Here is the conundrum. I created an estimate for a client and I have to provide a list of items that I am going to use to build the project. I don't upcharge items so it's just straight costs from Home Depot but, because I have to list the items, they are all itemized and the category I made is "Incidental Client Materials" that is a business category . Then I have labor which is "Other Business Income". I purchase the materials on my HD Credit Card and Quicken downloads the transactions to that account and there are 6 different charges based on the one HD purchase that all total the amount of items on the invoice. Would I then put those into the category (or really a transfer) to the Business offline Reimbursable Expenses account.

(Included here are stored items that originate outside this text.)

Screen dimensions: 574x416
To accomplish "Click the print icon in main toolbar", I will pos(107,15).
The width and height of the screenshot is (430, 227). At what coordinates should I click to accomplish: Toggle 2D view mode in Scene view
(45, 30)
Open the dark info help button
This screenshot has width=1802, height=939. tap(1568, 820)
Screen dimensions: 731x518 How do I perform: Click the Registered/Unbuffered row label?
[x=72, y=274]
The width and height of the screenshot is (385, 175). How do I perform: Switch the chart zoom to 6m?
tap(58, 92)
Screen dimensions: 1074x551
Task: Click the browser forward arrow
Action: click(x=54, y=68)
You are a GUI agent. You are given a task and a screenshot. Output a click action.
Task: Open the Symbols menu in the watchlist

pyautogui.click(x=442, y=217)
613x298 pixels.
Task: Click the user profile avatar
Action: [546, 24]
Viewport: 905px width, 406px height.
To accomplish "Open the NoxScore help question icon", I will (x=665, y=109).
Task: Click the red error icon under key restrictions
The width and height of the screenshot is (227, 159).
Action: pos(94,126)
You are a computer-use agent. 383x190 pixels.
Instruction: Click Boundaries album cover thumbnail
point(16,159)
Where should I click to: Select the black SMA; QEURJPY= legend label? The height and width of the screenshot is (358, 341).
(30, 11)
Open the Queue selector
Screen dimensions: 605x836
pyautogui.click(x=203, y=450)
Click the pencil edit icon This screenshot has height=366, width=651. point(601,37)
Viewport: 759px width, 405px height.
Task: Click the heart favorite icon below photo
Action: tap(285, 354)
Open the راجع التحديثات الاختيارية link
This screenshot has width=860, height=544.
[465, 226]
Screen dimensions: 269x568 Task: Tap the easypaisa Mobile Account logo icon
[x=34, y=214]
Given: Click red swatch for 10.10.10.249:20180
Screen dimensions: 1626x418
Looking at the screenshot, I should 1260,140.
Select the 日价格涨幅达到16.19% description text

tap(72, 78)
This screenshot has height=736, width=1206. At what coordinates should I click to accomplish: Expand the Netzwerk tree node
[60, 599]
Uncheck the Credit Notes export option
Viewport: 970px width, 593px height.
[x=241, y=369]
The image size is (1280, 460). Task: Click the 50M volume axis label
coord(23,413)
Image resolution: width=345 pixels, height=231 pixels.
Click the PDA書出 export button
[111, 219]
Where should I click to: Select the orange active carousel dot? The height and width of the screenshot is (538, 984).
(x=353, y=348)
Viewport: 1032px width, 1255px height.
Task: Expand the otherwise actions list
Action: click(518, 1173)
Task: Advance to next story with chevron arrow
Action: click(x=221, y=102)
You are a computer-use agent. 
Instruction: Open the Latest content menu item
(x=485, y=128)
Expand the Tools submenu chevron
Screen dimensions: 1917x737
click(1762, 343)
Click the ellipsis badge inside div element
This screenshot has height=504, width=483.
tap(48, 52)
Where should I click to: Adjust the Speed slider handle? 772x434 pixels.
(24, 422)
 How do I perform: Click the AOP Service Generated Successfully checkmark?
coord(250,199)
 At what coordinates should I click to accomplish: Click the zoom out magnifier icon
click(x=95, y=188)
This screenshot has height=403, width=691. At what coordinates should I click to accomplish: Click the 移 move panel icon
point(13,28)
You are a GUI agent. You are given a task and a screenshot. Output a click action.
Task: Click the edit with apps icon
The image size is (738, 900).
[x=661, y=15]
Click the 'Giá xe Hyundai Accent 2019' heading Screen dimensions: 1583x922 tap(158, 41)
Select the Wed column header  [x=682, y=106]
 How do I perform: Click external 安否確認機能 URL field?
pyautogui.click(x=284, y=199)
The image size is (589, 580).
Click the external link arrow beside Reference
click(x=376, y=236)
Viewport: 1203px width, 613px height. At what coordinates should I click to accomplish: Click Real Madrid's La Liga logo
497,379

Should I actually be listing within the invoice the category to be a (transfer technically) to the "Reimbursable Expenses" account so when I get a payments of "other business income" it all will balance out and during tax time to report the correct Schedule C "Other business expenses" there isn't a doubling of the cost of items?
This is the first time I'm using the invoice for something that I am buying to use on a job and not just for jobs that have only labor so I haven't encountered this before to get things to be listing correctly when it's all said and done.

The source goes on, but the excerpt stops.